Yeah we got caught the same way at my last gig—180 person fintech, UniFi everywhere, patching took us 4 days because nobody knew which boxes we even had or who had admin access. Now I just assume we're perpetually three CVEs behind and plan accordingly.
We got slammed by the same UniFi CVE two weeks before you did. 180 people, three sites, AWS stack — almost identical setup. Here's what I'd do if I could go back:
Day 1: Stop treating this like a normal patch. We wasted 8 hours trying to coordinate through our usual change management process. Should've declared incident status immediately, got our network ops lead and security person in a room, and started remediation on at least one site as a test case within 2 hours.

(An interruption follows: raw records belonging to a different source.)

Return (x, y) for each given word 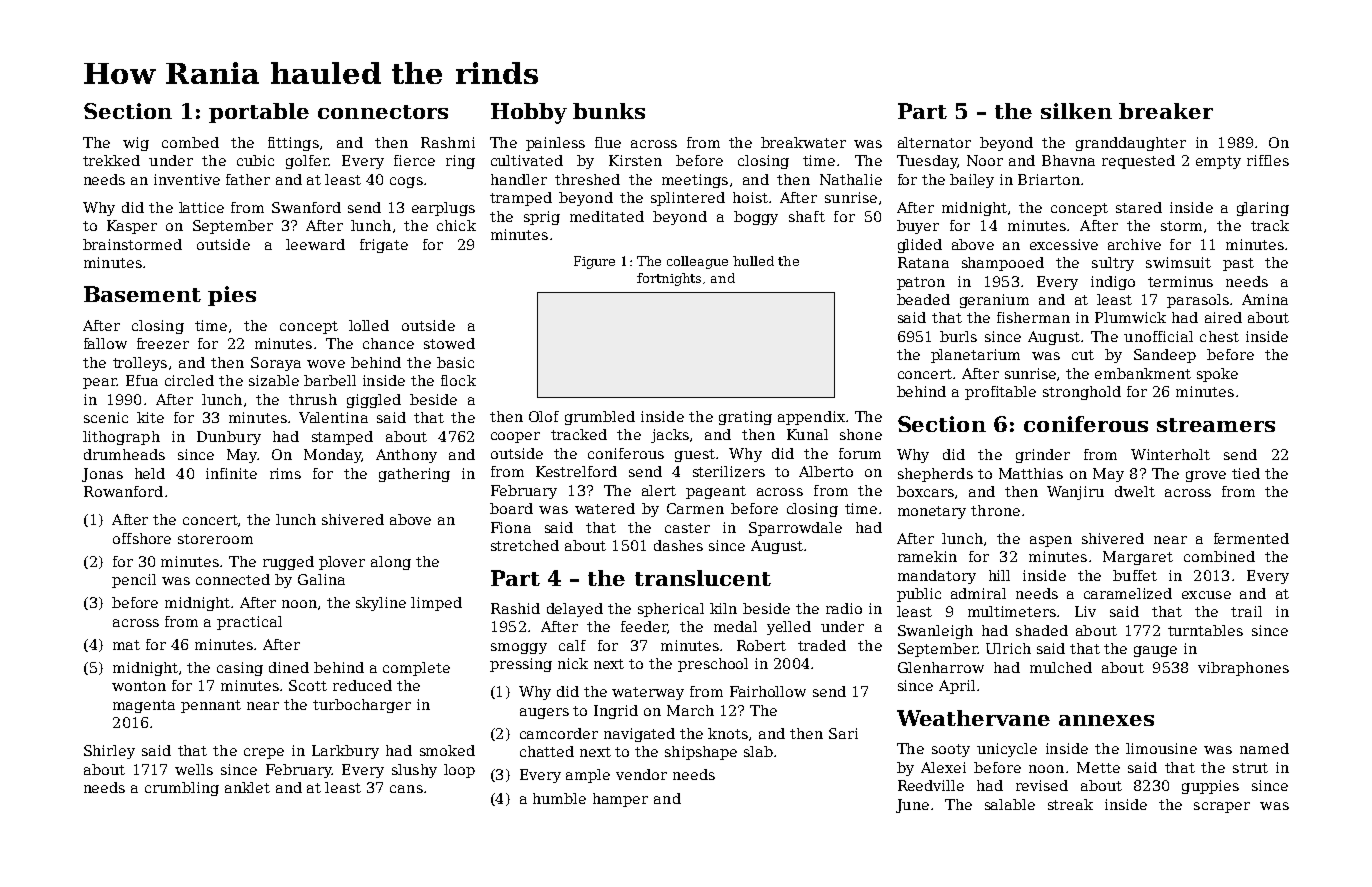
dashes (678, 545)
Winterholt (1170, 454)
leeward (315, 244)
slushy (414, 771)
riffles (1268, 160)
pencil (134, 581)
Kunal (807, 434)
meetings (695, 181)
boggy (756, 218)
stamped (342, 438)
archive (1134, 244)
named (1264, 748)
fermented (1251, 538)
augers (544, 713)
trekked (111, 160)
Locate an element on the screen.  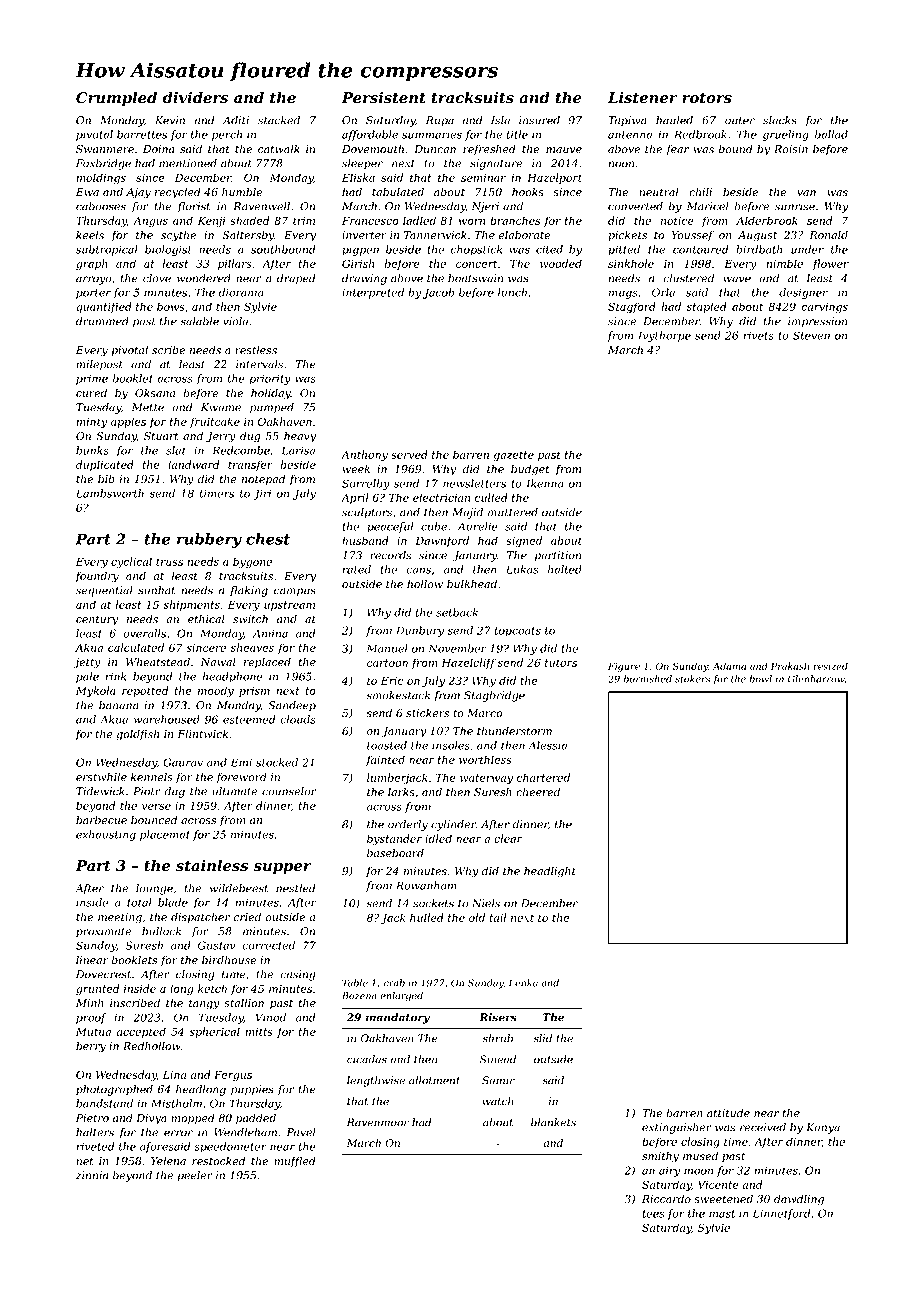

Day 2-3: We used Pagerduty for escalation tracking and Slack for war room comms. Worked fine, but honestly we should've had a shared Google Sheet for the actual remediation checklist — who patched what, when, rollback plan. Instead we were hunting through Slack history.
What actually saved us: Having a pre-staged test environment. We patched our demo UniFi controller first, broke something in the process, fixed it, then rolled to prod with confidence.
My advice: Build a 2-page incident response template now. Include who owns what (network, security, comms), how fast you can actually patch, and pre-approve a few people to make decisions without waiting for sign-offs. We cut our response time by 40% after this happened.